I have a book that says that the output of the command echo * is the line that follows below. I can't find why it outputs that. Please help.

$ echo *
local.cshrc local.login local.profile
  • 2
    Bash globbing and filename expansion – George Vasiliou Mar 18 '17 at 10:58

* is shell special character (glob match) that matches the names of files and directories in the current directory.

$ ls *

This will list all files and directories in current directory. So, in your case '*' returns and 'echo' prints them on the console. Try this to confirm:

$ x=*
$ echo $x 
  • ls * is slightly different from echo *; mkdir p; touch p/j – Jeff Schaller Mar 18 '17 at 14:43
  • Agree. ls * will also display the content of first level subdirectories. – Sharad Mar 18 '17 at 17:42

You are using a wildcard - * which is used with globbing and file-expansion.
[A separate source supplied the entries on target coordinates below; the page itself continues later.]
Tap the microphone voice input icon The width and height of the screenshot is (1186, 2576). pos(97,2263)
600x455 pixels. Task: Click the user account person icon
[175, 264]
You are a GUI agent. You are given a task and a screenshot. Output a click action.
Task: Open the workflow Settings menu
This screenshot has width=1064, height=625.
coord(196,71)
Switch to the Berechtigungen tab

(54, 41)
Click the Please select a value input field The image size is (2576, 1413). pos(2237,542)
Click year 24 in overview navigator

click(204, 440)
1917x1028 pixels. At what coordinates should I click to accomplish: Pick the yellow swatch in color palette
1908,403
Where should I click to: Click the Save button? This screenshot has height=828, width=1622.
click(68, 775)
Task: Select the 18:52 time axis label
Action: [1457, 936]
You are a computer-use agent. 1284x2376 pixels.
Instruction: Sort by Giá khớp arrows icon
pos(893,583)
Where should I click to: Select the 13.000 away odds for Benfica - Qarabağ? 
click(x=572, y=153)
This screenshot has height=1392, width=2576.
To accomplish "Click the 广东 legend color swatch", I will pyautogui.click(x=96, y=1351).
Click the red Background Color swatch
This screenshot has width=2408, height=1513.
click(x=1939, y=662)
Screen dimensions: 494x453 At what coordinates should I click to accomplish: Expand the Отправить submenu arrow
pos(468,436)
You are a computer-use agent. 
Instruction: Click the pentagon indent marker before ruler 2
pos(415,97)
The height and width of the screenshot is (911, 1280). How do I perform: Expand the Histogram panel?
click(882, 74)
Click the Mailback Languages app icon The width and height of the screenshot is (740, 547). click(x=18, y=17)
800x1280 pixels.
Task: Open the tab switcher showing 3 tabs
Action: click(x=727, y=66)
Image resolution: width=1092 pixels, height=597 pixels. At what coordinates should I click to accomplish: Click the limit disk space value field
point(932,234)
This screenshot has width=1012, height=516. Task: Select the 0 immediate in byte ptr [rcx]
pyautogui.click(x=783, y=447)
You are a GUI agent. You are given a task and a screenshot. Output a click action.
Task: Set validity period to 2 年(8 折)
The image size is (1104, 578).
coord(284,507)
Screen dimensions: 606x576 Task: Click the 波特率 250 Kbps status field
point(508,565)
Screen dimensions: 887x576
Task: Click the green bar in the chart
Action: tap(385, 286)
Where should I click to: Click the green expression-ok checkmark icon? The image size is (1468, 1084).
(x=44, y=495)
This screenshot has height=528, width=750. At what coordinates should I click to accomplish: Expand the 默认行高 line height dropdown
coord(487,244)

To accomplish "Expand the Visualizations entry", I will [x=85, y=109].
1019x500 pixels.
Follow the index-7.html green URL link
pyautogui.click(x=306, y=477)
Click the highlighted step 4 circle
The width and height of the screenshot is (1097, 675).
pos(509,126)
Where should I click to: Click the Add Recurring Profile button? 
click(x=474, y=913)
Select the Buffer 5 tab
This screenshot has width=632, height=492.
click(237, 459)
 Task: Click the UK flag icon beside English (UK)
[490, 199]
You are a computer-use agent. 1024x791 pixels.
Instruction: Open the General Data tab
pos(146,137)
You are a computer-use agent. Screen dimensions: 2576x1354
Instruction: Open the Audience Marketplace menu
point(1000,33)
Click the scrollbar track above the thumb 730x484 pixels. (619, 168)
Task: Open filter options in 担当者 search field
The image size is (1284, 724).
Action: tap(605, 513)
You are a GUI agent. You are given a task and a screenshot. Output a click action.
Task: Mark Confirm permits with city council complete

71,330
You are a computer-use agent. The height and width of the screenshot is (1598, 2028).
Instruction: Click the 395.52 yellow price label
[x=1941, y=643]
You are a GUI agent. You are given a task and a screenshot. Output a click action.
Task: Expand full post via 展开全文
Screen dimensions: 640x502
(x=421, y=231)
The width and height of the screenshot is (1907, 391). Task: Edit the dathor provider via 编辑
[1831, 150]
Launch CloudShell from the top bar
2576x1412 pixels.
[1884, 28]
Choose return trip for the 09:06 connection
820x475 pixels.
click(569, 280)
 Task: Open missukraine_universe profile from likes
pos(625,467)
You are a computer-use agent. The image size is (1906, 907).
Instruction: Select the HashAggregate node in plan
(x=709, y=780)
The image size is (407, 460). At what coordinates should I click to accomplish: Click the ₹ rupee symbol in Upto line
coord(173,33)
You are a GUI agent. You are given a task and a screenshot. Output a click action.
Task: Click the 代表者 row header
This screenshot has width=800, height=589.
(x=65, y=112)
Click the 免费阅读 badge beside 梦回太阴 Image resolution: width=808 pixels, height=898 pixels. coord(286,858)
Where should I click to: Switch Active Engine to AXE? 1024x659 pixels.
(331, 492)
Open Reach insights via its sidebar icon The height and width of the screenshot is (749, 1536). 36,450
The referenced link above describes this further:

Standard wildcards (also known as globbing patterns) are used by various command-line utilities to work with multiple files. For more information on standard wildcards (globbing patterns) refer to the manual page by typing:


* (asterisk) this can represent any number of characters (including zero, in other words, zero or more characters). If you specified a "cd*" it would use "cda", "cdrom", "cdrecord" and anything that starts with “cd” also including “cd” itself. "m*l" could by mill, mull, ml, and anything that starts with an m and ends with an l.